To be successful in this role a strong interest and knowledge within data engineering is needed, both when it comes to developing data pipelines as well as designing data models.
Technical skills and core competencies
Strong understanding of Data Architecture and models and experience leading data driven projects.
Solid expertise with strong opinions on Data Modelling paradigms such as Kimball, Inmon, Data Marts, Data Vault, Medallion etc.
Strong experience with Cloud Based data strategies and big data technologies – AWS Preferred. Ability to create backend services in Python that enables the data pipelines is required.
Demonstrated experience on designing data platforms on AWS for batch and stream processing pipelines.
Hands-on experience using AWS Managed and other big data services such as EMR, Glue, S3, Kinesis, DynamoDB, ECS is a must.
Strong understanding of working of Apache Spark is a must.
Strong understanding of various Data Lake/Lakehouse storage formats such as Delta, Iceberg, Hudi
Experience designing data lakehouse with Medallion architecture is desirable.

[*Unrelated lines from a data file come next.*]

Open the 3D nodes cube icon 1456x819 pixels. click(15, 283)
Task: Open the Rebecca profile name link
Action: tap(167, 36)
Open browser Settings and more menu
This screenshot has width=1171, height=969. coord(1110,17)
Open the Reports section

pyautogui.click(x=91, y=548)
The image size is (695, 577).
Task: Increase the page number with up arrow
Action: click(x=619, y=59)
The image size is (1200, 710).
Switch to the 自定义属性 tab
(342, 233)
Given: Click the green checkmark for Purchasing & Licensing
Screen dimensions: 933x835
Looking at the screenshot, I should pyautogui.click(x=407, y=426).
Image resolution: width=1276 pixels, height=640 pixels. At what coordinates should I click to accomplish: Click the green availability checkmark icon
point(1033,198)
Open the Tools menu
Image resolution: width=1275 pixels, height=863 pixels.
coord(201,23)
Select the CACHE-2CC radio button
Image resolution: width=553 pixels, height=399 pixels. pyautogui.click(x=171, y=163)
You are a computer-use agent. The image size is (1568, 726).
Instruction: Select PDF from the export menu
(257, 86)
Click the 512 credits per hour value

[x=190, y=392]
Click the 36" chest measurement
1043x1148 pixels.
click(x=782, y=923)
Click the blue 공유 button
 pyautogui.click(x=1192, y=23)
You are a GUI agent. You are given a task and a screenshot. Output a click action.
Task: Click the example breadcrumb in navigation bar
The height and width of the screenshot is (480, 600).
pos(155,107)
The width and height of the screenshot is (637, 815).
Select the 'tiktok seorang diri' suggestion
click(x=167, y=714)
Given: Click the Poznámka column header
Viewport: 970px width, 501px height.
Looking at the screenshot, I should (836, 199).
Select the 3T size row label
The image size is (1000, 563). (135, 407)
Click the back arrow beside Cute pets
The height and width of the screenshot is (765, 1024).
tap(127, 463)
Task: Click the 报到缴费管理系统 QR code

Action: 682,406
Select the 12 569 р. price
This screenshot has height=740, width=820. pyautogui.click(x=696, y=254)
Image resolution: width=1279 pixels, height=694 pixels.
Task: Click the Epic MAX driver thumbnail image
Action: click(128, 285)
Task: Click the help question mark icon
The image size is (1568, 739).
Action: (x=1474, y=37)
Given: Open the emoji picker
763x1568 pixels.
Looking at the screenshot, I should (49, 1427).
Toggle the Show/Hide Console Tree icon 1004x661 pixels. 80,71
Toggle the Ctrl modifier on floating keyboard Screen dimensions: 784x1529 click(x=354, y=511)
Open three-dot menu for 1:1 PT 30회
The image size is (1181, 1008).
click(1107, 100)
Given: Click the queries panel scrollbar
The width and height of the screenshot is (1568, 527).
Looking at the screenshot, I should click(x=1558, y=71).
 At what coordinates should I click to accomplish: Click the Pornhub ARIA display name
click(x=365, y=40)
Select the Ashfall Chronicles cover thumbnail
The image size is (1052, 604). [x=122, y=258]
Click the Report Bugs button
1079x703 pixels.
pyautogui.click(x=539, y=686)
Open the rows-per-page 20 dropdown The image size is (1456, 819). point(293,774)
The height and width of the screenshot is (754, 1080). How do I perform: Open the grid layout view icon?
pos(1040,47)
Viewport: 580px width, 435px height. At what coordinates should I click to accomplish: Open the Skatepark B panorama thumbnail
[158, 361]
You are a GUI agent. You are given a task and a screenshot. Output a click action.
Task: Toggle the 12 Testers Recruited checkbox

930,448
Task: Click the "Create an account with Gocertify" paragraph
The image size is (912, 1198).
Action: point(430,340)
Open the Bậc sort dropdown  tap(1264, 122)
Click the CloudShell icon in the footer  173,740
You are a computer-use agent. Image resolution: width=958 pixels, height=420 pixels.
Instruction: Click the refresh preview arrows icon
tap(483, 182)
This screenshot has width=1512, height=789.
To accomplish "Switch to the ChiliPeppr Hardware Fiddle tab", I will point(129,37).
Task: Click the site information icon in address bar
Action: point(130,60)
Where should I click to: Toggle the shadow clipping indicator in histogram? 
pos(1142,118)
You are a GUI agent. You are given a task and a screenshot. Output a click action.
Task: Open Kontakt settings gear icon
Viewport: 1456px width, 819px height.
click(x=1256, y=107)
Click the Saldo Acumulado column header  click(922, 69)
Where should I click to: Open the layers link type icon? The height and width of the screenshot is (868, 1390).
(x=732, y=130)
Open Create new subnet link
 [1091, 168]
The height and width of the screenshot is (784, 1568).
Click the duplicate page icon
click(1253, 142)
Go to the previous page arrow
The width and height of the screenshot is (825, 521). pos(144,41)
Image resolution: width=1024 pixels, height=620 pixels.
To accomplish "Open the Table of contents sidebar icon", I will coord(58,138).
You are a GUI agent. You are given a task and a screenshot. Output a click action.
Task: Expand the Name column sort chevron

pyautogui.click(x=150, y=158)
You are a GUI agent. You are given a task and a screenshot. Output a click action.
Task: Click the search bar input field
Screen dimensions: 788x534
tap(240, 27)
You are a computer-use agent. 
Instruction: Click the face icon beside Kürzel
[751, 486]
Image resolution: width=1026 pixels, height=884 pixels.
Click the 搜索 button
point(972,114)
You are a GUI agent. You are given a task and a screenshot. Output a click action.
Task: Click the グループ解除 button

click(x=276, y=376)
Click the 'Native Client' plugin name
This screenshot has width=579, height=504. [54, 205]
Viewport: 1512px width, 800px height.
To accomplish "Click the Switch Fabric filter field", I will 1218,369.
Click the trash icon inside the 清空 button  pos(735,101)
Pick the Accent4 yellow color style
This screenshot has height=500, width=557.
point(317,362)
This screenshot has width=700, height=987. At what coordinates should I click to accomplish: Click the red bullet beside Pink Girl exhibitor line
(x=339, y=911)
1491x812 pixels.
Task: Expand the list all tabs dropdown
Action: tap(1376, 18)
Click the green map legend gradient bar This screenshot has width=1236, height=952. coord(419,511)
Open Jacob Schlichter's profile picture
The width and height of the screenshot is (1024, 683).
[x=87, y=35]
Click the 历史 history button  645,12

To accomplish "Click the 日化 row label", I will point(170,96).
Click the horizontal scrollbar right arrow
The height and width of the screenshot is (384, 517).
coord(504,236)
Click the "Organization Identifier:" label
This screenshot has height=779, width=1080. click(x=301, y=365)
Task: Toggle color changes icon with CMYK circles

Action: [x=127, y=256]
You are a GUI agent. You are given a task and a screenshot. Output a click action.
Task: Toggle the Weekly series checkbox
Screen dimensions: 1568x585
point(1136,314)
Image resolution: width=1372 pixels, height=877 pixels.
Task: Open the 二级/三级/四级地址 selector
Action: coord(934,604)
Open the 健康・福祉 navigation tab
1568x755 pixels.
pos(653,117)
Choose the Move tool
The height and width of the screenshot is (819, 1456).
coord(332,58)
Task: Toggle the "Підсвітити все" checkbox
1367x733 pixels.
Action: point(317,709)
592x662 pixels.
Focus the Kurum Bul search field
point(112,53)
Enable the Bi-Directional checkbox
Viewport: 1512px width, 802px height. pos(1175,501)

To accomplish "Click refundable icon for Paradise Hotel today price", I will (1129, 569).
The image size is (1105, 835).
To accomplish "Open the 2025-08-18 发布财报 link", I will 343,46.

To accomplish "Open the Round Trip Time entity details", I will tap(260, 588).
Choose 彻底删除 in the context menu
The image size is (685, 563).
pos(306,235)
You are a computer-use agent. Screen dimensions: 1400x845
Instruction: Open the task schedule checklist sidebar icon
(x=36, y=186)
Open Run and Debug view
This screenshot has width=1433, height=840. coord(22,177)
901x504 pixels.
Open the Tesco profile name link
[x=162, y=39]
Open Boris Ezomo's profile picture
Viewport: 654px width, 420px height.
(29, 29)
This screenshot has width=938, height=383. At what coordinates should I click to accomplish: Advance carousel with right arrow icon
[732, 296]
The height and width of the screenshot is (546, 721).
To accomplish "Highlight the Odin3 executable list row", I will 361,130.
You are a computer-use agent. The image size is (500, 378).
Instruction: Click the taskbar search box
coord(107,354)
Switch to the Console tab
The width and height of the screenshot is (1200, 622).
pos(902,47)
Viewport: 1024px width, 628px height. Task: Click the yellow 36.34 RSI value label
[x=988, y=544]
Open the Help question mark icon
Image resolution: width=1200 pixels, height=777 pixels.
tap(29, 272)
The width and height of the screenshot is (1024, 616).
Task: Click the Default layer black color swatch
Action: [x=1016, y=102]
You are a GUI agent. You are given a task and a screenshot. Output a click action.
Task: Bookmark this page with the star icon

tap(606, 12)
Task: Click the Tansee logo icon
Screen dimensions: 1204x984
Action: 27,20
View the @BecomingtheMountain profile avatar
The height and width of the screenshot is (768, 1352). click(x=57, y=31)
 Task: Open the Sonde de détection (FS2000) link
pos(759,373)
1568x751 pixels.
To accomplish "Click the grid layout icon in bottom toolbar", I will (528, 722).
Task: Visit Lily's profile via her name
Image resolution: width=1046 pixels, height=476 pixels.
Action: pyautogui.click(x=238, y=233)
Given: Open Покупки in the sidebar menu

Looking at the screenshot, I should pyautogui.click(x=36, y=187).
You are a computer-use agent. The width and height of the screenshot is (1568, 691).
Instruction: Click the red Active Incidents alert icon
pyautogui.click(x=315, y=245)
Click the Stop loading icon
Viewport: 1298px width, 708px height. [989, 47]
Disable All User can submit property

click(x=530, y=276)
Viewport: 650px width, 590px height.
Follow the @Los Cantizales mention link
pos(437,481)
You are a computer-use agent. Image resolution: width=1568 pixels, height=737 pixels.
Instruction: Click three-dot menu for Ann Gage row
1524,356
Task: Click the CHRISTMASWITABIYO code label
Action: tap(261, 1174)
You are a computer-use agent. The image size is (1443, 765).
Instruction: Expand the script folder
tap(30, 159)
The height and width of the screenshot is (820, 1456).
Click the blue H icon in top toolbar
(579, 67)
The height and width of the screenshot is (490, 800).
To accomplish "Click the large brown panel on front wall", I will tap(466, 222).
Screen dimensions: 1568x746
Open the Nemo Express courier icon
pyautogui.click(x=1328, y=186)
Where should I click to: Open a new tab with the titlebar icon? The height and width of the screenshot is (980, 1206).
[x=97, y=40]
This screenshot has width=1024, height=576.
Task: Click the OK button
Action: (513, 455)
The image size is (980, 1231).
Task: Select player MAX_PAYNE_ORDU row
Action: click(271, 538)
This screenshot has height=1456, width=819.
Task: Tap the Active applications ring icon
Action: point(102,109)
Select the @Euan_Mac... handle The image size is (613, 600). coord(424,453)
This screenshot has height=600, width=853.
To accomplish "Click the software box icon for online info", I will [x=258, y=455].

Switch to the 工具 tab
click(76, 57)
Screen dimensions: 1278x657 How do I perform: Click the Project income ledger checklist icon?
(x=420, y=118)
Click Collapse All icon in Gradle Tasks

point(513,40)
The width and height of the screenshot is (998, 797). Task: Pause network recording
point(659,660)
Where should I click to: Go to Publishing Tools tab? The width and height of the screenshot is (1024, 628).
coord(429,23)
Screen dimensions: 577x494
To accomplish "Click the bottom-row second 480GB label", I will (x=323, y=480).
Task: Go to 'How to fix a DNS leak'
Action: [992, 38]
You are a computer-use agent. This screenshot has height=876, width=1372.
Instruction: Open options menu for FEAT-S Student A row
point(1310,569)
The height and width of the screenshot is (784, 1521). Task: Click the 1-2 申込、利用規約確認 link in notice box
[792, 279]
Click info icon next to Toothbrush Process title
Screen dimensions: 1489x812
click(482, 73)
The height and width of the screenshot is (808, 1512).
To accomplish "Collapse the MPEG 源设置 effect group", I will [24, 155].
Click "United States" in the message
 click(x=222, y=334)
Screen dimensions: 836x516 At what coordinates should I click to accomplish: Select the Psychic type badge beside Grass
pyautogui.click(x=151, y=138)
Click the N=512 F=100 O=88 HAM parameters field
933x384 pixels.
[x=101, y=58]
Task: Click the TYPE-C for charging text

Solid experience in designing data pipelines for ETL with expert knowledge on ingestion, transformation, and data quality is a must
Hands-on experience in SQL is a must.
Expertise designing ETL pipelines combining Python + SQL is required.
Understanding of data manipulation libraries in python like Pandas, Polars, DuckDB is desired
Experience in designing the Data visualization with different tools such as Tableau and PowerBI is desirable.
Working knowledge of other Data Platforms on Azure, Databricks, Snowflake is desirable but not must.
Responsibilities
Participate in the design and developing features in the existing Data Warehouse.
Provide leadership in establishing connection between Engineering, product and analytics/data scientists team.